Aside from a few tiny pockets of urban agglomeration most of Cedar Rapids is sprawled and auto-centric. Downtown is respectable with about a dozen or so dominant mid-rise buildings and an enormous but not overbearing Quaker Oats factory to the north. From a distant view the skyline is large, appearing vibrant and powerful, but the internal experience is thoroughly disappointing. Much of downtown is too open (per the wide river, building scales, and open lots) making it feel incomplete and vulnerable. City Hall and the county courthouse are located on Mays Island in the Cedar River in downtown, which is unique to only two other cities in the world. In between the two buildings is a public green space used for festivals but at all other times it is completely desolate.
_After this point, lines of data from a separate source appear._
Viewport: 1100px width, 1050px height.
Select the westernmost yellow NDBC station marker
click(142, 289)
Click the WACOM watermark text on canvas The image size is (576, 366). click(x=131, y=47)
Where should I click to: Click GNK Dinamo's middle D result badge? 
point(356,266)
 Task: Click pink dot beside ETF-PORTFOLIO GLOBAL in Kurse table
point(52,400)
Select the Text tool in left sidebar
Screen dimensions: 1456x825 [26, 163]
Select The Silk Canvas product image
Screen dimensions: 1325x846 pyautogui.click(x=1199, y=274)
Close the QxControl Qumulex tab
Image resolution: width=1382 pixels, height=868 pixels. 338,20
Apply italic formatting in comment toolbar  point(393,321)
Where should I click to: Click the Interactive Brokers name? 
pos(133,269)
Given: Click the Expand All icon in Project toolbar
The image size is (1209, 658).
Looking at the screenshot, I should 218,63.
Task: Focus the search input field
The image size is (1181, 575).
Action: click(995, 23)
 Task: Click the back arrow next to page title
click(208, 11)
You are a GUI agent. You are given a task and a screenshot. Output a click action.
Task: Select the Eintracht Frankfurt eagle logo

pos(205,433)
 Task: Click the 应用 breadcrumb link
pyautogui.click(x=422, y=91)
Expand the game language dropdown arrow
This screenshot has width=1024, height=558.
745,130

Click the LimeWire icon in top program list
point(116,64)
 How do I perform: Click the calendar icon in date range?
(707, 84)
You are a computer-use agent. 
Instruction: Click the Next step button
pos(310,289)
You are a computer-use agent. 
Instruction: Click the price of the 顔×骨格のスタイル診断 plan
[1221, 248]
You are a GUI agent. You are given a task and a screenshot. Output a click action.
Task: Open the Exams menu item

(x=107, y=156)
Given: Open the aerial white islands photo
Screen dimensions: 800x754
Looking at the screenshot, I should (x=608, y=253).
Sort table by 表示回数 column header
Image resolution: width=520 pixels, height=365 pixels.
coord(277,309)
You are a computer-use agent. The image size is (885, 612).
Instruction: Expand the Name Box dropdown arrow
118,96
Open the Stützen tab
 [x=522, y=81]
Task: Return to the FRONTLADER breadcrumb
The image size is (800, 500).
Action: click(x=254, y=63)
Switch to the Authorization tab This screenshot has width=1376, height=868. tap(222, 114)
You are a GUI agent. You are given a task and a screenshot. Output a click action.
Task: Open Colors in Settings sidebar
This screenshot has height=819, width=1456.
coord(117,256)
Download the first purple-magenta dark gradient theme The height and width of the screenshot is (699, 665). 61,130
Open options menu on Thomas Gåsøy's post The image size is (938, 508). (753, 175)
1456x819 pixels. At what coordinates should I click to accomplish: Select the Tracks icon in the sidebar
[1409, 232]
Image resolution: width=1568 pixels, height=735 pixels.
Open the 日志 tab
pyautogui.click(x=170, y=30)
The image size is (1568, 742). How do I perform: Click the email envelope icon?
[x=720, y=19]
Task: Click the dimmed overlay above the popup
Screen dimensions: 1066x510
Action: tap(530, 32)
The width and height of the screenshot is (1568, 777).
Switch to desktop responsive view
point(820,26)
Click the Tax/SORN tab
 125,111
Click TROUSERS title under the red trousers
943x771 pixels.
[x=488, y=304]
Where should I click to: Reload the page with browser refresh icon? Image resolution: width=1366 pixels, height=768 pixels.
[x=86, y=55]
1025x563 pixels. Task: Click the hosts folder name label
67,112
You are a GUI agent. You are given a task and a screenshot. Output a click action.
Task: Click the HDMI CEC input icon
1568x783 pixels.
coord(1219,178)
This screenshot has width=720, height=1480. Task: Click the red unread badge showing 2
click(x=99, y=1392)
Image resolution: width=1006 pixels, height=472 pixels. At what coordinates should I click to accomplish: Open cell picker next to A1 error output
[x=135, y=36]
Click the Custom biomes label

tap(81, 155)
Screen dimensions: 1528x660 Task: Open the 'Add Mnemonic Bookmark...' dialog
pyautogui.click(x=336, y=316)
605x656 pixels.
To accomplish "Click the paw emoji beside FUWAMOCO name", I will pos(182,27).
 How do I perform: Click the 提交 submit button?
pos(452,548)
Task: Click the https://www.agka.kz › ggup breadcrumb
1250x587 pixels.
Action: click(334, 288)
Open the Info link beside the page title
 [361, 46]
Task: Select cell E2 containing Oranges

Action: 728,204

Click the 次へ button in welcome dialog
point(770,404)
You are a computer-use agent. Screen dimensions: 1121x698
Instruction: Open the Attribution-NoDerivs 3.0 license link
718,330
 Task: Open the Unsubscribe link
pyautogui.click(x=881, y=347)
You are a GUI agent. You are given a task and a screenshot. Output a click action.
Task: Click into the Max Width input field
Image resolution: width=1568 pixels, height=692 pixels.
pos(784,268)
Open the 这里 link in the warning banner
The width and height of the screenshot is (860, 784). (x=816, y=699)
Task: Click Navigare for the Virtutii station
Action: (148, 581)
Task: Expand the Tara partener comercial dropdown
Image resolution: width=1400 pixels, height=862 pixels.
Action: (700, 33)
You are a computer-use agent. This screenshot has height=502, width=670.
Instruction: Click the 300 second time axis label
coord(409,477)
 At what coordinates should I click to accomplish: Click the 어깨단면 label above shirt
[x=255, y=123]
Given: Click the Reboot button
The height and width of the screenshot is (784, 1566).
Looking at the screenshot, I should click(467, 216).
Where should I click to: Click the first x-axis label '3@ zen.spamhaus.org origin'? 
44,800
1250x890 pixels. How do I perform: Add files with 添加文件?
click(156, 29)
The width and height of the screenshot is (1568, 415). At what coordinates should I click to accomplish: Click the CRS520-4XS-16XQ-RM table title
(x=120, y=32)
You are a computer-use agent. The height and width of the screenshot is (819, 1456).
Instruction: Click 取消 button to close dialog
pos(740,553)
There’s really no reason to go there unless you work in either of the two buildings. Overall downtown lacks character, vibrancy and is not the urban retreat I’d like it to be.

Resident mentality and civic interest is also an important part of a great city. There is a sense of community in Cedar Rapids but I think the goals of people are largely individual. Most are satisfied with the mundane character of the city and put more effort into their own homes. If you are successful, you most likely live in an upscale suburban home or in a new cookie-cutter subdivision. There are no townhouses and few attractive living options downtown. The older residential areas around downtown are denser and more mixed use, but like most American city cores, have seen better days. Though they are not as well kept and more crime-ridden, the residents of these areas seem to have a much greater sense of community and ownership of their neighborhood. If there’s any community in newer subdivisions it feels artificial and temporary, at best. Residents are much less likely to interact with their neighbors on a daily basis than those in the older, denser neighborhoods closer to the core.

As the city continues to grow and expand, virtually all new housing is in the form of suburban subdivisions or cheap apartment buildings. Like I mentioned before, a few years ago I thought this was terrific, but now I find it depressing and degrading. Cedar Rapids is simply becoming a large suburb and losing its integrity as a substantial city.

 

In conclusion I consider Cedar Rapids a real city and significant to the state of Iowa. However it simply does not offer the urban physique or attitude I now desire. It continues down a path of suburbanization, ensuring it will never satisfy me. It was a nice place to grow up and will be nice to come back and visit sometime. But that’s about it.